The United States granted temporary protected status, or TPS, to Haitians residing in the U.S. after their country was devastated in 2010 by a 7.0-magnitude earthquake. In addition to killing tens of thousands of people, the quake reduced the capital city of Port au Prince to rubble and spawned a cholera epidemic considered at the time to be the worst in recent history.

But defense attorneys for the Trump administration argued at trial this week that Haiti suffers from a number of systemic instability issues, such as corruption and food insecurity, which were problematic long before the quake. 

Defending the decision to end Haiti’s protected designation in 2017, the government emphasized that, by its name, TPS relief was meant to be temporary. 

Though government lawyers highlighted how life in Haiti has improved since 2010 — the country has held elections and cholera diagnoses have slowed down — the plaintiffs painted a starker picture with expert testimony.

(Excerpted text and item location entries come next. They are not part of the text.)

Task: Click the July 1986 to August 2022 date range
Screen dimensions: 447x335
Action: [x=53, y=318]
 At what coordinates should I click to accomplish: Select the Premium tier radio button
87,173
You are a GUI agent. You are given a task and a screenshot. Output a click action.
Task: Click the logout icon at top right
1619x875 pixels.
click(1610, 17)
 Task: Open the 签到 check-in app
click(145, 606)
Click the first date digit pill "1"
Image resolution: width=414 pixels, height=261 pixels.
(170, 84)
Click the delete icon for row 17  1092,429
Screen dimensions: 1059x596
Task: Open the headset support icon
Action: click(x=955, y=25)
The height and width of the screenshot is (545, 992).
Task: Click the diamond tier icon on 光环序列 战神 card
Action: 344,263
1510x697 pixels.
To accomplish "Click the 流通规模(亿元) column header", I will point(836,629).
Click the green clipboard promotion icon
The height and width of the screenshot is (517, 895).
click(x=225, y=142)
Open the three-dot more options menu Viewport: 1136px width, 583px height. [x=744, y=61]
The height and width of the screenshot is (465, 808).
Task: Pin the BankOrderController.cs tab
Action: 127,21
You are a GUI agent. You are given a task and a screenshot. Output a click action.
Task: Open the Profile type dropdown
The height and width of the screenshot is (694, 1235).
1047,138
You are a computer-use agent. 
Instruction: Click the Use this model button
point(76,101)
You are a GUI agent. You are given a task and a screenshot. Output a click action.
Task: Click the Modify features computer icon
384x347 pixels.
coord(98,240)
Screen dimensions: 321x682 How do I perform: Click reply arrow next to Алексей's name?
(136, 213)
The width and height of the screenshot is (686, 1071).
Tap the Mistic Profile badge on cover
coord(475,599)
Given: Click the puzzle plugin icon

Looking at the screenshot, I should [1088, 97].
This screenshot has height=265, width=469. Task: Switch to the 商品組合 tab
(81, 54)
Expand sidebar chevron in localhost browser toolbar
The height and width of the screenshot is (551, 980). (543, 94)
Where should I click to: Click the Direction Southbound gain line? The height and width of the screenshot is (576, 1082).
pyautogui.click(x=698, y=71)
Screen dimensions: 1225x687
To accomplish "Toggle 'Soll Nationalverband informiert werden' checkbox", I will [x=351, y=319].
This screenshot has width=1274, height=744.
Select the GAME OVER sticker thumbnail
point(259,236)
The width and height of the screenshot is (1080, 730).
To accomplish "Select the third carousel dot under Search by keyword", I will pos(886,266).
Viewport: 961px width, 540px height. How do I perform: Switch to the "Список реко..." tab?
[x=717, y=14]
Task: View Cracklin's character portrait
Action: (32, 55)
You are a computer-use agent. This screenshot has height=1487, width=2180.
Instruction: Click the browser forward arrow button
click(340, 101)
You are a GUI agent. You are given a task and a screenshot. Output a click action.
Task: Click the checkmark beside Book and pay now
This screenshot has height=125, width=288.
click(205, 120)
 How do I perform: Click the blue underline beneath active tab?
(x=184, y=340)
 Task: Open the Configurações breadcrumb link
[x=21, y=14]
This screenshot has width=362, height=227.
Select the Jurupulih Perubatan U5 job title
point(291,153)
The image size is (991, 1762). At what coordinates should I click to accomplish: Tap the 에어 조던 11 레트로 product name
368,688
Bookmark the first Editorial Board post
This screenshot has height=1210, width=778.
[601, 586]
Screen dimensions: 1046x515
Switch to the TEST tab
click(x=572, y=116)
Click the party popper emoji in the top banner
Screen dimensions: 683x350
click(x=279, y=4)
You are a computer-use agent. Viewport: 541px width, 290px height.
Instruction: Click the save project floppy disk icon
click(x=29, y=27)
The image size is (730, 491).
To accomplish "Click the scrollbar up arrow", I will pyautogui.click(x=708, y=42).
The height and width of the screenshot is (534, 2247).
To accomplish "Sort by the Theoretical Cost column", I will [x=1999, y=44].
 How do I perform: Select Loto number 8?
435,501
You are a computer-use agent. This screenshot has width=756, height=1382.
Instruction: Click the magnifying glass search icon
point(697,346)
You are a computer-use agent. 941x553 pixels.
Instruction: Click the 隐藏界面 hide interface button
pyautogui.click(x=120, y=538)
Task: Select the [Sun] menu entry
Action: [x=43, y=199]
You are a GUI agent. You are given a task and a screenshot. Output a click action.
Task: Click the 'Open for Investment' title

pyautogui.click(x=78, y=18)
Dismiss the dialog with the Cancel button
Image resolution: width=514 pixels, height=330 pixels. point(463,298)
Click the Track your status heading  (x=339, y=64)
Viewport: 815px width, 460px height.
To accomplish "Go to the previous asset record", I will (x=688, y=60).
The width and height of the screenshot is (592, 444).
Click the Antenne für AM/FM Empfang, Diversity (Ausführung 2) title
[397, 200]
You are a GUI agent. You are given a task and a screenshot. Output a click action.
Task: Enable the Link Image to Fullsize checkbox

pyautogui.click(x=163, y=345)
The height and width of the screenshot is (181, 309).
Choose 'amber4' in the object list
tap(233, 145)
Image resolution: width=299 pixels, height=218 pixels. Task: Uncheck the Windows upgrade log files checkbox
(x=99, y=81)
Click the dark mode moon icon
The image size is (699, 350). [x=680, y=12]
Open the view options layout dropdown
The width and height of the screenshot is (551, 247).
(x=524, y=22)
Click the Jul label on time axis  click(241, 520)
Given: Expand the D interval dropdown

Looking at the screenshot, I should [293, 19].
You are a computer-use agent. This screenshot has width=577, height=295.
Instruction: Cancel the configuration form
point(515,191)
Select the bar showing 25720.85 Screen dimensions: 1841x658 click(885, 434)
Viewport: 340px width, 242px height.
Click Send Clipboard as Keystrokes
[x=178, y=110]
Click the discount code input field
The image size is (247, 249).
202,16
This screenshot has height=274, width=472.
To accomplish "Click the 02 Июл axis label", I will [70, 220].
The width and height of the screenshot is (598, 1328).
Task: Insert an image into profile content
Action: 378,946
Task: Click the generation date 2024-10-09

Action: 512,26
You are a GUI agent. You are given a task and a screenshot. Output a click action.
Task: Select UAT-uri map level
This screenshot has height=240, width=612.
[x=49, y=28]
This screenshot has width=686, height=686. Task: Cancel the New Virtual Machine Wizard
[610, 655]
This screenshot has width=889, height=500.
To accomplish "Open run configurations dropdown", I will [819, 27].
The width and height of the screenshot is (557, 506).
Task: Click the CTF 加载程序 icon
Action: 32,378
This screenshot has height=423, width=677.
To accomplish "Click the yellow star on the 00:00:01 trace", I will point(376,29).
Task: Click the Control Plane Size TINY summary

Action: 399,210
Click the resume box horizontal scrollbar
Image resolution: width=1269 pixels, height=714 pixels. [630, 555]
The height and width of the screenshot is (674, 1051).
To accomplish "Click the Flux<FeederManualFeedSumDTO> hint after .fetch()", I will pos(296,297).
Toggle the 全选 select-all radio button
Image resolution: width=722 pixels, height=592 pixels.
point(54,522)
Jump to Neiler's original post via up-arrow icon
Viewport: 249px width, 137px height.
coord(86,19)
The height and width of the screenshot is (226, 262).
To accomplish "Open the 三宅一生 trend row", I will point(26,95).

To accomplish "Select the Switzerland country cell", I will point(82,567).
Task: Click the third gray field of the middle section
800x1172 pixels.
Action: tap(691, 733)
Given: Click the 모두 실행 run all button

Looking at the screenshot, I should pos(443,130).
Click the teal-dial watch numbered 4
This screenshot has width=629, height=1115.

“The [Haitian] president’s running the country from tents and prefabs,” Brian Concannon, executive director of the Institute for Justice & Democracy in Haiti, told the court Wednesday.

Kuntz, who is presiding over the trial without a jury, will not make the TPS decision himself but rather could order the administration to redo the TPS determination process for Haiti.

The plaintiffs have sought throughout the trial to prove that the Trump administration officials skipped, ignored or otherwise bypassed standard procedure in terminating Haiti’s TPS designation.

While the secretary of homeland security has sole decision-making power when it comes to TPS, witnesses testified this week that decision should be informed by heavily researched input from the State Department, embassies on the ground, and U.S. Citizenship and Immigration Services.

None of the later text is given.